- Nascimento: Caracas, Capitania-Geral da Venezuela (24/07/1783)
- Falecimento: Santa Marta, Grã-Colômbia (atual Colômbia) (17/12/1830)
- História da América: É fundamental entender o papel da elite criolla nos processos de independência e por que a América Espanhola se fragmentou (ao contrário do Brasil, que manteve a unidade territorial após a independência).
- Geopolítica e Relações Internacionais: O ENEM costuma cobrar a comparação entre o projeto de unificação de Bolívar (Pan-Americanismo) e a visão dos Estados Unidos para o continente (Doutrina Monroe: “A América para os americanos”).
- Política: O fracasso do projeto de Bolívar e o consequente surgimento do Caudilhismo (lideranças políticas locais autoritárias baseadas no poder militar e latifundiário) que marcou o século XIX na América Latina.
Simón Bolívar foi um militar e líder político venezuelano, mundialmente conhecido como “O Libertador” (El Libertador). Ele foi a principal figura militar e política na luta pela independência da América do Sul contra o Império Espanhol.
Liderou campanhas militares brilhantes que resultaram na libertação dos territórios que hoje compõem a Venezuela, Colômbia, Equador, Peru e Bolívia (país que foi batizado em sua homenagem). Foi o primeiro presidente da Grã-Colômbia, um megapaís que tentou unificar as nações libertadas do norte da América do Sul.

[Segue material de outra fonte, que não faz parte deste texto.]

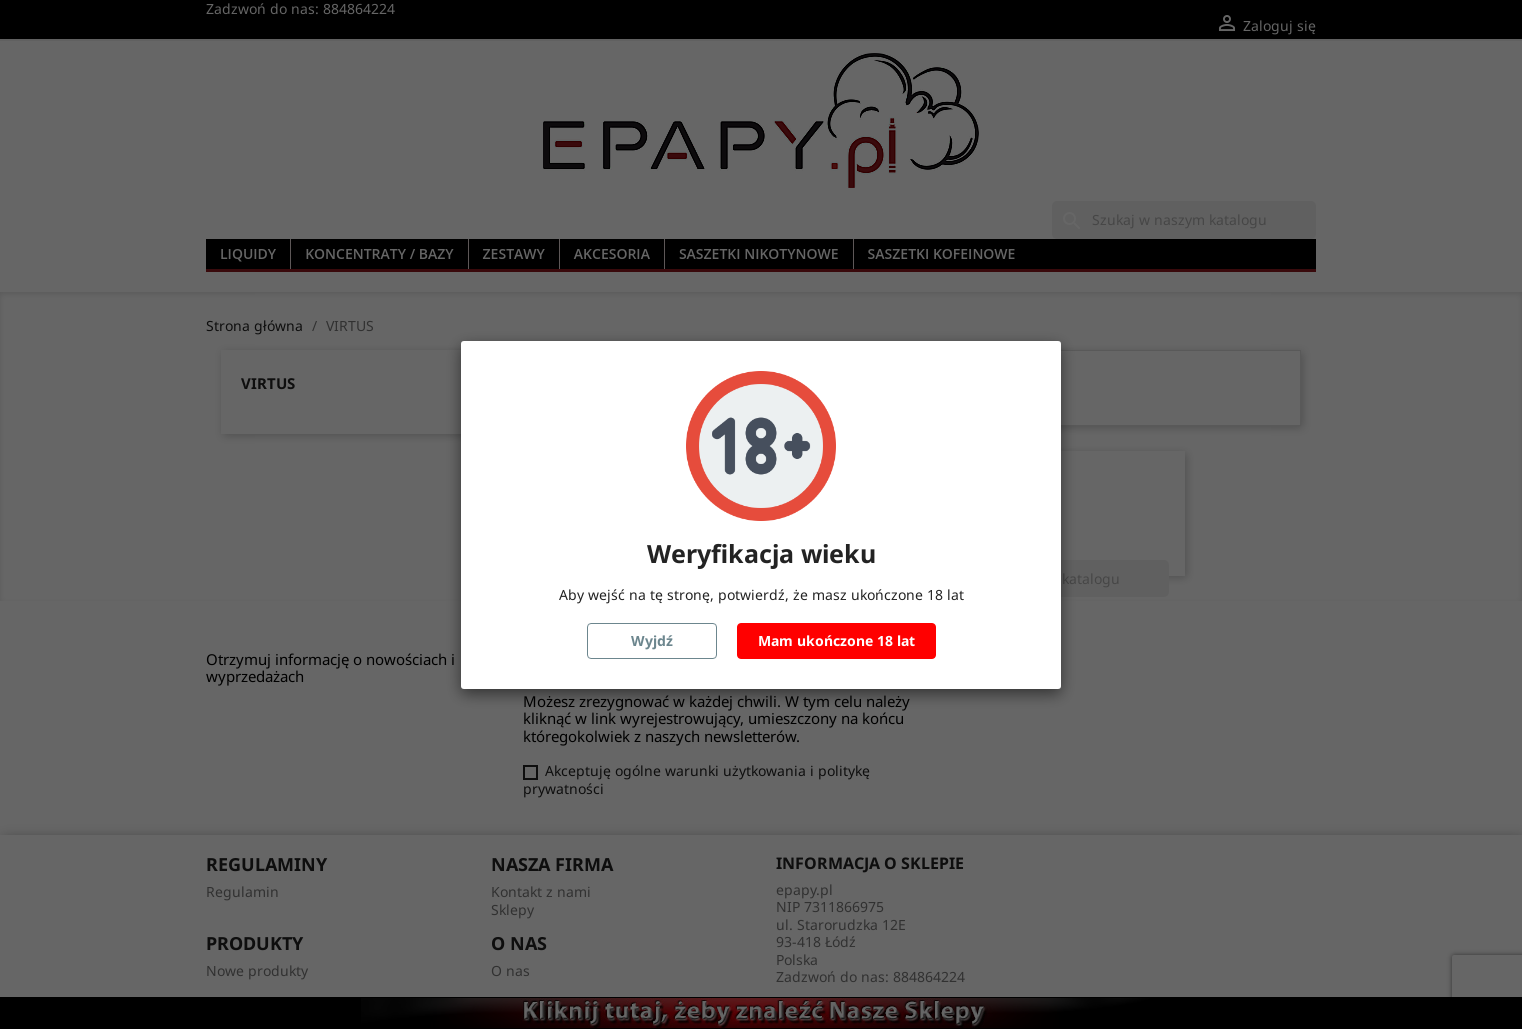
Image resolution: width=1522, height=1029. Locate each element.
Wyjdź (652, 640)
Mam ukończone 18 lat (836, 640)
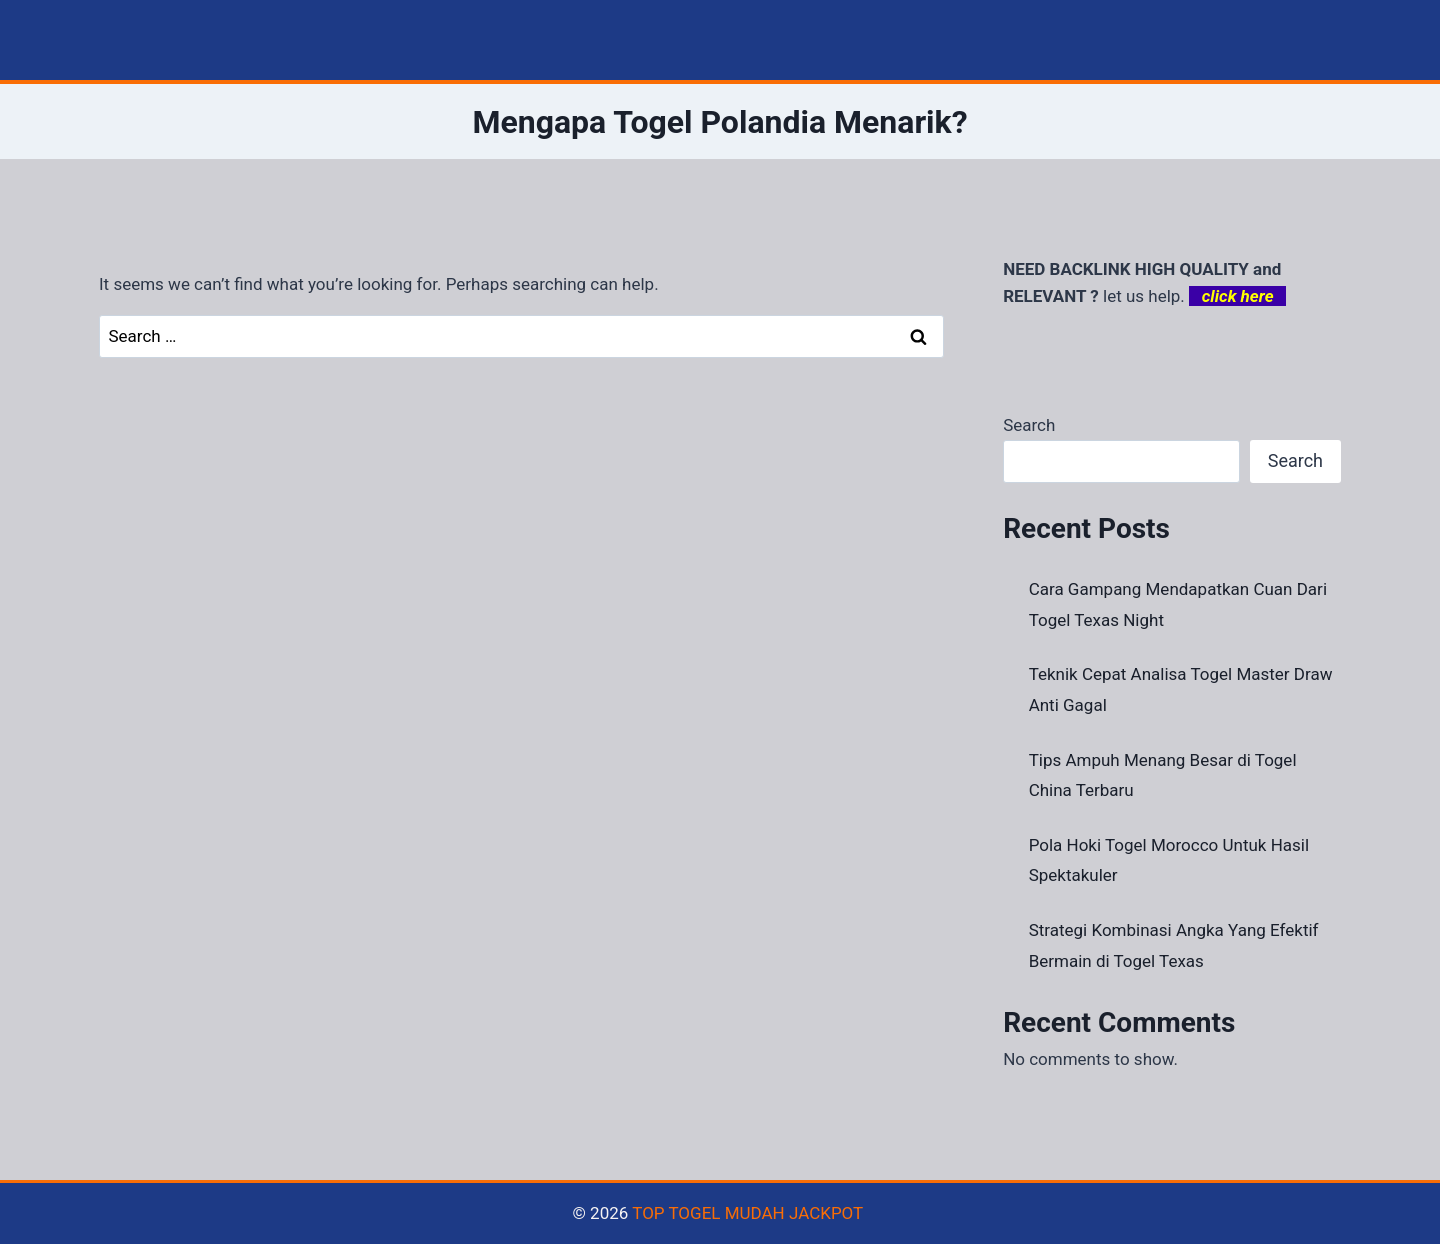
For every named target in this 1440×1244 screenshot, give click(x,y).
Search (1029, 425)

Contexto Histórico e Impacto
Pertencente à elite criolla (descendentes de espanhóis nascidos na América), Bolívar foi profundamente influenciado pelas ideias do Iluminismo e pela Revolução Francesa.
O seu maior e mais ambicioso projeto político foi o Pan-Americanismo (ou Bolivarianismo): ele sonhava com uma América Hispânica unificada, formando uma grande e poderosa confederação de repúblicas capaz de resistir às pressões imperialistas da Europa e dos Estados Unidos. Para isso, convocou o Congresso do Panamá (1826). No entanto, o seu sonho fracassou. Devido às imensas distâncias, divergências regionais e aos interesses econômicos das elites locais (os caudilhos), a América Espanhola fragmentou-se em dezenas de países diferentes após a sua morte.